→ **TASK OBJECTIVE**
Lines holding the string "Choose" are the ones to copy; find them all in the data.

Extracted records
▽

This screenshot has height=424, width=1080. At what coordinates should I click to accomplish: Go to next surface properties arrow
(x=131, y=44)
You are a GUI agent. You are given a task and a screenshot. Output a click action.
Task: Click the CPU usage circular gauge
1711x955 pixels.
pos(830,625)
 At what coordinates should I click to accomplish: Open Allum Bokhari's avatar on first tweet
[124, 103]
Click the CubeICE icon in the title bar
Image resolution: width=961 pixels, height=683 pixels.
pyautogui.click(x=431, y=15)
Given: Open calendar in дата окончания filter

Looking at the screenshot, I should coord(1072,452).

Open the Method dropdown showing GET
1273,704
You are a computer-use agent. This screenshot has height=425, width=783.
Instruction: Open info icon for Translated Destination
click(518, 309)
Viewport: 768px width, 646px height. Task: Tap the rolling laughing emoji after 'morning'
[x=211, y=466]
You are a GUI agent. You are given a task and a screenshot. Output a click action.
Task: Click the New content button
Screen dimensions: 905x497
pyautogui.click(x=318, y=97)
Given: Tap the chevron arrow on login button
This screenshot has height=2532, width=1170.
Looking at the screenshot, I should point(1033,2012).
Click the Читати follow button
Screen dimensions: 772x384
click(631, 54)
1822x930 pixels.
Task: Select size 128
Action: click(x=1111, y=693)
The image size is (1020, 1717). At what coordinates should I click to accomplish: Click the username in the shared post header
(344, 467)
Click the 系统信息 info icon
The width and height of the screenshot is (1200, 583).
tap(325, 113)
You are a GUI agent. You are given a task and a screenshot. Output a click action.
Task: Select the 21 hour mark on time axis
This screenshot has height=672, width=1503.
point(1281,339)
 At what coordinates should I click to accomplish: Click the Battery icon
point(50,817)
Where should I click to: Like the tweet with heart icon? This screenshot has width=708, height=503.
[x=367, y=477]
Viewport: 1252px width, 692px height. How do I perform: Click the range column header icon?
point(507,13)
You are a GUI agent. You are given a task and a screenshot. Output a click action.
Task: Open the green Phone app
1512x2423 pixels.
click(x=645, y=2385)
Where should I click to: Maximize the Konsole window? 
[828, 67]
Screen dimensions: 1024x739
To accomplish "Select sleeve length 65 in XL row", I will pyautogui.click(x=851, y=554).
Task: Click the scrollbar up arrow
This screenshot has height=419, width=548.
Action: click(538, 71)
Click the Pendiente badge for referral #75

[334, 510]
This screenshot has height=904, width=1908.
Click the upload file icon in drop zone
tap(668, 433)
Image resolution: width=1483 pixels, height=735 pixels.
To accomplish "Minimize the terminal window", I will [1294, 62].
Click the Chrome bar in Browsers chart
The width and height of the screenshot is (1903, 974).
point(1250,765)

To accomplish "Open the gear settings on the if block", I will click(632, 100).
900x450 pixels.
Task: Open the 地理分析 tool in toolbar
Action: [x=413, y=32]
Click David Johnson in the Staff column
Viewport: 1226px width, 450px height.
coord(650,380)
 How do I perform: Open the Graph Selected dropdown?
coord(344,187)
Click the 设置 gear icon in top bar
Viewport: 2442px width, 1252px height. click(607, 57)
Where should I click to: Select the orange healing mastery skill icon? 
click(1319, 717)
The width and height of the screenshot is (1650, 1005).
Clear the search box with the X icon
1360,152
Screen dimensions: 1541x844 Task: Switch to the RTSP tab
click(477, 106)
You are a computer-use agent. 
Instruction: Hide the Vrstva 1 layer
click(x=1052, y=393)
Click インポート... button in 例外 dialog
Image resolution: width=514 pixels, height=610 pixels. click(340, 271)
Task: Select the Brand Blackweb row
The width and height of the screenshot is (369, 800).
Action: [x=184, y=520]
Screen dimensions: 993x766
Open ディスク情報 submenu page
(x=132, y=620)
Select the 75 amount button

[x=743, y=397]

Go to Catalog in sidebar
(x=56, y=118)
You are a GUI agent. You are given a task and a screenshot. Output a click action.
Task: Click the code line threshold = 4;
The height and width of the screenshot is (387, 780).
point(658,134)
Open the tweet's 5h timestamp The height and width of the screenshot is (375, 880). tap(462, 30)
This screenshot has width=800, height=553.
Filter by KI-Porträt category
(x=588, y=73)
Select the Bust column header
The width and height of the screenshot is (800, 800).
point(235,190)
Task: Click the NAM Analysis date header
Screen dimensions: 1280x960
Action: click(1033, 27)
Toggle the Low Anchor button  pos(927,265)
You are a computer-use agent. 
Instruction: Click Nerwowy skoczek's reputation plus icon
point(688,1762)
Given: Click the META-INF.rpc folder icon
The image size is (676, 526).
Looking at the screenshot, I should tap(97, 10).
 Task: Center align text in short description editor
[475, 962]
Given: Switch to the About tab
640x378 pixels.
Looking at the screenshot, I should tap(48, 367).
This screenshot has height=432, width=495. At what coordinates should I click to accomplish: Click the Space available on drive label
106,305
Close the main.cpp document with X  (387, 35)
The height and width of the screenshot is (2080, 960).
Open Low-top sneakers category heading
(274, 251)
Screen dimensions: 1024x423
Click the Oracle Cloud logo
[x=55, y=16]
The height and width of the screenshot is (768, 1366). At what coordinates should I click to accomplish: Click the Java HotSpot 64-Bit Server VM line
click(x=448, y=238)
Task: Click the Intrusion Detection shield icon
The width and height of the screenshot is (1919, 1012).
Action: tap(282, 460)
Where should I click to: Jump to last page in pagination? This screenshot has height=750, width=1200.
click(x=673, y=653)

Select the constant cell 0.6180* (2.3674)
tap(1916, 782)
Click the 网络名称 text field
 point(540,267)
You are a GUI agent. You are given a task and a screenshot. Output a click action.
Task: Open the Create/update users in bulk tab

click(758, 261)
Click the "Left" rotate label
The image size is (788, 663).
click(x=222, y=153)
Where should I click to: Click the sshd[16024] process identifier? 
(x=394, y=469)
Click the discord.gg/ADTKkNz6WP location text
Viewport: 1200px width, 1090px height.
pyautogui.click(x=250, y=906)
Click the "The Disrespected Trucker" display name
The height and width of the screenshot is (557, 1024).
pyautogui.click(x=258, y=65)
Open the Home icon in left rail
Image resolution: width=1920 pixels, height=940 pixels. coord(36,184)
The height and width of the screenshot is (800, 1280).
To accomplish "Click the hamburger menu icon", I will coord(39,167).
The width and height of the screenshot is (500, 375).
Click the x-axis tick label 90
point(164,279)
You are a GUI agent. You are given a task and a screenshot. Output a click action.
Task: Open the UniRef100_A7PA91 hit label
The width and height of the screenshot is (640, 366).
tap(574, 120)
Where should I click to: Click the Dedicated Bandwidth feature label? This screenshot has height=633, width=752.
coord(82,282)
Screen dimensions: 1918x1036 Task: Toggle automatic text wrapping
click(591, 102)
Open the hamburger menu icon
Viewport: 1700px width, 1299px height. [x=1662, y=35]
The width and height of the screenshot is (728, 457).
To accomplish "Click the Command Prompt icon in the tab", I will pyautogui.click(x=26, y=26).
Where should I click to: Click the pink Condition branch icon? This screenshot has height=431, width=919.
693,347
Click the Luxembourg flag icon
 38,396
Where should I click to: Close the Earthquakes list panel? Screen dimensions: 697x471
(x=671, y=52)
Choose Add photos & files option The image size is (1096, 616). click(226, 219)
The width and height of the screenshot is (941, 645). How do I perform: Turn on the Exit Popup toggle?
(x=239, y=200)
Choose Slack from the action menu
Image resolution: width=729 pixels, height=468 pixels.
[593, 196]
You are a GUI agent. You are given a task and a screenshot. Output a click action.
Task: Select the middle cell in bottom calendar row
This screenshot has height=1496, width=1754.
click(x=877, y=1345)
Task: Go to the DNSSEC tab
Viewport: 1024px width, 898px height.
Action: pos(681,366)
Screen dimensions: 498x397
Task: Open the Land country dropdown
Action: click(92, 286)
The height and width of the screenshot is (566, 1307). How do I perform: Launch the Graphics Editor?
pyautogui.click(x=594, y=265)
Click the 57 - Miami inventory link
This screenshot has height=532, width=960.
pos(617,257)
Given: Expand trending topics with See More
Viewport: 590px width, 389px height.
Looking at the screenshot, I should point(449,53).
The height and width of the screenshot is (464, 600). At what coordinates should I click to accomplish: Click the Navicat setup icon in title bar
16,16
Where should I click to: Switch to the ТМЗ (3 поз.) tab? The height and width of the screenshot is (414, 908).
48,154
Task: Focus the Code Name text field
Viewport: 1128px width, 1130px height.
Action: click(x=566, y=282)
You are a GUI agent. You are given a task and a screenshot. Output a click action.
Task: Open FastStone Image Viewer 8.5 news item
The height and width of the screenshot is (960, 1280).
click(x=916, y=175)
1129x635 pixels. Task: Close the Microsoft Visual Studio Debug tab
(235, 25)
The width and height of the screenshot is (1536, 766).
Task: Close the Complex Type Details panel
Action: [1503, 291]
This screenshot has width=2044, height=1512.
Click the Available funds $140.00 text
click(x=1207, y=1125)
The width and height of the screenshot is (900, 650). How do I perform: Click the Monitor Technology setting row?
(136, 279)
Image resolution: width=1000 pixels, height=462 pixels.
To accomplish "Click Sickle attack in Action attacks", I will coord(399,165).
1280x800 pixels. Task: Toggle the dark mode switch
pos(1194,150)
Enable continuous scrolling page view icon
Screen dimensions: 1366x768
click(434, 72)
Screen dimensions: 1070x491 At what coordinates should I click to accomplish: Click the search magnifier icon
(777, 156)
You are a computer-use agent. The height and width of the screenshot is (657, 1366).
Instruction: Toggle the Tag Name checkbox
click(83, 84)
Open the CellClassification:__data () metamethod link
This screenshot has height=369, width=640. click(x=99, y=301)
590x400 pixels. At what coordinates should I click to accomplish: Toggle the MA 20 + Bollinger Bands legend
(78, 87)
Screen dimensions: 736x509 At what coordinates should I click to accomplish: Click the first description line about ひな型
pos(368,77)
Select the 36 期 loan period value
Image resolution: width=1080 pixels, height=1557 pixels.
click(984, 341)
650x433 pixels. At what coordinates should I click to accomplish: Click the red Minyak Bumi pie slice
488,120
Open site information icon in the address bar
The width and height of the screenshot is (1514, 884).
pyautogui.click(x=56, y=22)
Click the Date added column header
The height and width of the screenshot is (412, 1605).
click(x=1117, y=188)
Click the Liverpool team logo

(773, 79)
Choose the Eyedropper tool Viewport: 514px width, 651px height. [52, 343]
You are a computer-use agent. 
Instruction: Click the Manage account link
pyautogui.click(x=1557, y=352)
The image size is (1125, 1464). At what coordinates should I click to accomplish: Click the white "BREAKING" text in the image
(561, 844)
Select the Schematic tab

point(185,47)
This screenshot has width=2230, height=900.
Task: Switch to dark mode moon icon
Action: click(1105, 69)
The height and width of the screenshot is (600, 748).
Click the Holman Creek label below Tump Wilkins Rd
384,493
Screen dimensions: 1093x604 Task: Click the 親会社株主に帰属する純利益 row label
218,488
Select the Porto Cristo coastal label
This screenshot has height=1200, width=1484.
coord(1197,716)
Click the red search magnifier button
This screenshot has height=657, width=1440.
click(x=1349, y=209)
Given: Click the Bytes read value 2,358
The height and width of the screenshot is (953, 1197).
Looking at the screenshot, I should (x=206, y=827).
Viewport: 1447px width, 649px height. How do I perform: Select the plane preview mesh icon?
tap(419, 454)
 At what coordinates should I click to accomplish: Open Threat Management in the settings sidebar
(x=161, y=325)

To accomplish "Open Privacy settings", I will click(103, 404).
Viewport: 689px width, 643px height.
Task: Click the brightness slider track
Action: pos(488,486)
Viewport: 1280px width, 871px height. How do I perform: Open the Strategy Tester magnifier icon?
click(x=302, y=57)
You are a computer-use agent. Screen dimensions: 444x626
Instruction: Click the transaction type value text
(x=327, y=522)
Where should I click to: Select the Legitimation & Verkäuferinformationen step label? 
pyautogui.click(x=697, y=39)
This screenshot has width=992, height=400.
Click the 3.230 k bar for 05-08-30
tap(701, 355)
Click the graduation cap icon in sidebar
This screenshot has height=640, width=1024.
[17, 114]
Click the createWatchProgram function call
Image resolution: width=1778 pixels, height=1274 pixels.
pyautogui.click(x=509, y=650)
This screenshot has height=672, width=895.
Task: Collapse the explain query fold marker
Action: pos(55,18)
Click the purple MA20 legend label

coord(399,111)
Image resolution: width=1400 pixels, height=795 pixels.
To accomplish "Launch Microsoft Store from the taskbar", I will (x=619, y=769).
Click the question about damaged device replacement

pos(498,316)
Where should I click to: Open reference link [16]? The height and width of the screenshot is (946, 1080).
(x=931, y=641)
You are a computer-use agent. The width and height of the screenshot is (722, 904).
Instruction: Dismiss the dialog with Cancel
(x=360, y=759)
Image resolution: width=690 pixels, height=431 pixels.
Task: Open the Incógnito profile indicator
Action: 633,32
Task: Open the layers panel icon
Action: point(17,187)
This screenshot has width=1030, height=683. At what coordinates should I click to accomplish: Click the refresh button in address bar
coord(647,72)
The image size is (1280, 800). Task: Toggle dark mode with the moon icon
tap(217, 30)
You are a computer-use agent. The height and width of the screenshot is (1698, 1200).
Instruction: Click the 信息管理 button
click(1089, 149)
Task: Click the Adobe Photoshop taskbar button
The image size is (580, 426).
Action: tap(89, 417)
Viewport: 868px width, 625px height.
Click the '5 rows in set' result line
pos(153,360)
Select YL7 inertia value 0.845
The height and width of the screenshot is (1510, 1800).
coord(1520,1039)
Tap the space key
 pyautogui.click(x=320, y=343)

△

→ **ANSWER TO THE PROBLEM**
Choose Add photos & files option The image size is (1096, 616). click(226, 219)
Choose Slack from the action menu
Choose the Eyedropper tool Viewport: 514px width, 651px height. [52, 343]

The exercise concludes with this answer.